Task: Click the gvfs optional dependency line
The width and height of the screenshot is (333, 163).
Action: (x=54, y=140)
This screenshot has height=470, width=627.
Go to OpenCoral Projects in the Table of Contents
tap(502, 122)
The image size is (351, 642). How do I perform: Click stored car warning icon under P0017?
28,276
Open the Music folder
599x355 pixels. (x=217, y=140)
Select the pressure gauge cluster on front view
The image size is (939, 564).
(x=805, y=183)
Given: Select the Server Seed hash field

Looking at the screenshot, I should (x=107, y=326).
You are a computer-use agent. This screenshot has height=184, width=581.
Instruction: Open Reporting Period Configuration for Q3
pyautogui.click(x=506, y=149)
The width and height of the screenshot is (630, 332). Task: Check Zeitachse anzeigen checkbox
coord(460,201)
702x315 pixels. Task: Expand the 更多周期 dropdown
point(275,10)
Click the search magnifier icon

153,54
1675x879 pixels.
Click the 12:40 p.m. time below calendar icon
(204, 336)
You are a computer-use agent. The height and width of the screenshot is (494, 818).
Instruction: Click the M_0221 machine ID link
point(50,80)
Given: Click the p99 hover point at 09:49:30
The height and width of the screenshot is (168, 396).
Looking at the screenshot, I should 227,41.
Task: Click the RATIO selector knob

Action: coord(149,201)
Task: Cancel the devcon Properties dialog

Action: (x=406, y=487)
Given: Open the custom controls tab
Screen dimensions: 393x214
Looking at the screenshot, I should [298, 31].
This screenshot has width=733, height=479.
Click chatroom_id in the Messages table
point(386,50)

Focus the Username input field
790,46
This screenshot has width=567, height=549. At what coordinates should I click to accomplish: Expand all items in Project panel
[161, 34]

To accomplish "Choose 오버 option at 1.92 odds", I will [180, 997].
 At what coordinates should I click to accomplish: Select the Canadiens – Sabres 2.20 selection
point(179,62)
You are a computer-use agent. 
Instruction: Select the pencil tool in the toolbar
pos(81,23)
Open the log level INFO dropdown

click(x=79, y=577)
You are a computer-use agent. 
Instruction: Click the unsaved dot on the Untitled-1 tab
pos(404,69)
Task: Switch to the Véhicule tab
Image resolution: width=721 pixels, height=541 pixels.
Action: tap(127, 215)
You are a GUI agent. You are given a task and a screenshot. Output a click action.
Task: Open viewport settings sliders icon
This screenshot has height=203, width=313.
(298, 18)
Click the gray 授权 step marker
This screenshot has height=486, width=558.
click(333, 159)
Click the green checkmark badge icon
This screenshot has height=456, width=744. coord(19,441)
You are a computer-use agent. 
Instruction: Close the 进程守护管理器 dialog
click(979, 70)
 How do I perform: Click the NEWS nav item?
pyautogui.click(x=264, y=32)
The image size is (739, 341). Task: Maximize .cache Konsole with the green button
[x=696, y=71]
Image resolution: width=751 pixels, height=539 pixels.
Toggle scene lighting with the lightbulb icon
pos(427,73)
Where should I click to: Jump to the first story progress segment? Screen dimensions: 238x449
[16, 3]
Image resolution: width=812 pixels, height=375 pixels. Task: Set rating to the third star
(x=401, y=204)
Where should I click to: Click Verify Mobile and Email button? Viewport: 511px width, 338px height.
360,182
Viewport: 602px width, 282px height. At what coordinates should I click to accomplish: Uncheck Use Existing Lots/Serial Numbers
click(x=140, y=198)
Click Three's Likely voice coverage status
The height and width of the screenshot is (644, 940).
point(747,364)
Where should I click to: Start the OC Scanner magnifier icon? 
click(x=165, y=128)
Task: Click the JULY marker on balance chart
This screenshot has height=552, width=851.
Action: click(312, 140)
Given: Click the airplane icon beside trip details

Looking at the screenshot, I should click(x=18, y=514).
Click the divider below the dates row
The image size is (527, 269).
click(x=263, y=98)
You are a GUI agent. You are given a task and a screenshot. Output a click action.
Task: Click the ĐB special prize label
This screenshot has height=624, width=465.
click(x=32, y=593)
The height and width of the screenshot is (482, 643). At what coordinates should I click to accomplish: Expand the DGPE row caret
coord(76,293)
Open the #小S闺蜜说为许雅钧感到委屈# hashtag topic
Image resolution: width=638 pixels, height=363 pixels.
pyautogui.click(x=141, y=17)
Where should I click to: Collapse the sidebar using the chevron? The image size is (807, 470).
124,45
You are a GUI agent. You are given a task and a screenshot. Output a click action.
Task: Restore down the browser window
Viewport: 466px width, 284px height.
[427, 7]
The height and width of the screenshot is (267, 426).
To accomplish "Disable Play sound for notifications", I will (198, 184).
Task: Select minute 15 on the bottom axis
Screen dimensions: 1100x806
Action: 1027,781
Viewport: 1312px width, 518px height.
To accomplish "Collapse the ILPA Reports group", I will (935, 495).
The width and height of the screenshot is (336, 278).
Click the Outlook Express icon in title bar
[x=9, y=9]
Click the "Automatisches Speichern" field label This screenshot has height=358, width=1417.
* * * * *
§ Exercise brief
Copy all the records above precisely.

§ Response
Task: Click the gvfs optional dependency line
The width and height of the screenshot is (333, 163).
Action: (x=54, y=140)
This screenshot has height=470, width=627.
Go to OpenCoral Projects in the Table of Contents
tap(502, 122)
The image size is (351, 642). How do I perform: Click stored car warning icon under P0017?
28,276
Open the Music folder
599x355 pixels. (x=217, y=140)
Select the pressure gauge cluster on front view
The image size is (939, 564).
(x=805, y=183)
Given: Select the Server Seed hash field

Looking at the screenshot, I should (x=107, y=326).
You are a computer-use agent. This screenshot has height=184, width=581.
Instruction: Open Reporting Period Configuration for Q3
pyautogui.click(x=506, y=149)
The width and height of the screenshot is (630, 332). Task: Check Zeitachse anzeigen checkbox
coord(460,201)
702x315 pixels. Task: Expand the 更多周期 dropdown
point(275,10)
Click the search magnifier icon

153,54
1675x879 pixels.
Click the 12:40 p.m. time below calendar icon
(204, 336)
You are a computer-use agent. The height and width of the screenshot is (494, 818).
Instruction: Click the M_0221 machine ID link
point(50,80)
Given: Click the p99 hover point at 09:49:30
The height and width of the screenshot is (168, 396).
Looking at the screenshot, I should 227,41.
Task: Click the RATIO selector knob

Action: coord(149,201)
Task: Cancel the devcon Properties dialog

Action: (x=406, y=487)
Given: Open the custom controls tab
Screen dimensions: 393x214
Looking at the screenshot, I should [298, 31].
This screenshot has width=733, height=479.
Click chatroom_id in the Messages table
point(386,50)

Focus the Username input field
790,46
This screenshot has width=567, height=549. At what coordinates should I click to accomplish: Expand all items in Project panel
[161, 34]

To accomplish "Choose 오버 option at 1.92 odds", I will [180, 997].
 At what coordinates should I click to accomplish: Select the Canadiens – Sabres 2.20 selection
point(179,62)
You are a computer-use agent. 
Instruction: Select the pencil tool in the toolbar
pos(81,23)
Open the log level INFO dropdown

click(x=79, y=577)
You are a computer-use agent. 
Instruction: Click the unsaved dot on the Untitled-1 tab
pos(404,69)
Task: Switch to the Véhicule tab
Image resolution: width=721 pixels, height=541 pixels.
Action: tap(127, 215)
You are a GUI agent. You are given a task and a screenshot. Output a click action.
Task: Open viewport settings sliders icon
This screenshot has height=203, width=313.
(298, 18)
Click the gray 授权 step marker
This screenshot has height=486, width=558.
click(333, 159)
Click the green checkmark badge icon
This screenshot has height=456, width=744. coord(19,441)
You are a computer-use agent. 
Instruction: Close the 进程守护管理器 dialog
click(979, 70)
 How do I perform: Click the NEWS nav item?
pyautogui.click(x=264, y=32)
The image size is (739, 341). Task: Maximize .cache Konsole with the green button
[x=696, y=71]
Image resolution: width=751 pixels, height=539 pixels.
Toggle scene lighting with the lightbulb icon
pos(427,73)
Where should I click to: Jump to the first story progress segment? Screen dimensions: 238x449
[16, 3]
Image resolution: width=812 pixels, height=375 pixels. Task: Set rating to the third star
(x=401, y=204)
Where should I click to: Click Verify Mobile and Email button? Viewport: 511px width, 338px height.
360,182
Viewport: 602px width, 282px height. At what coordinates should I click to accomplish: Uncheck Use Existing Lots/Serial Numbers
click(x=140, y=198)
Click Three's Likely voice coverage status
The height and width of the screenshot is (644, 940).
point(747,364)
Where should I click to: Start the OC Scanner magnifier icon? 
click(x=165, y=128)
Task: Click the JULY marker on balance chart
This screenshot has height=552, width=851.
Action: click(312, 140)
Given: Click the airplane icon beside trip details

Looking at the screenshot, I should click(x=18, y=514).
Click the divider below the dates row
The image size is (527, 269).
click(x=263, y=98)
You are a GUI agent. You are given a task and a screenshot. Output a click action.
Task: Click the ĐB special prize label
This screenshot has height=624, width=465.
click(x=32, y=593)
The height and width of the screenshot is (482, 643). At what coordinates should I click to accomplish: Expand the DGPE row caret
coord(76,293)
Open the #小S闺蜜说为许雅钧感到委屈# hashtag topic
Image resolution: width=638 pixels, height=363 pixels.
pyautogui.click(x=141, y=17)
Where should I click to: Collapse the sidebar using the chevron? The image size is (807, 470).
124,45
You are a GUI agent. You are given a task and a screenshot. Output a click action.
Task: Restore down the browser window
Viewport: 466px width, 284px height.
[427, 7]
The height and width of the screenshot is (267, 426).
To accomplish "Disable Play sound for notifications", I will (198, 184).
Task: Select minute 15 on the bottom axis
Screen dimensions: 1100x806
Action: 1027,781
Viewport: 1312px width, 518px height.
To accomplish "Collapse the ILPA Reports group", I will (935, 495).
The width and height of the screenshot is (336, 278).
Click the Outlook Express icon in title bar
[x=9, y=9]
Click the "Automatisches Speichern" field label This screenshot has height=358, width=1417.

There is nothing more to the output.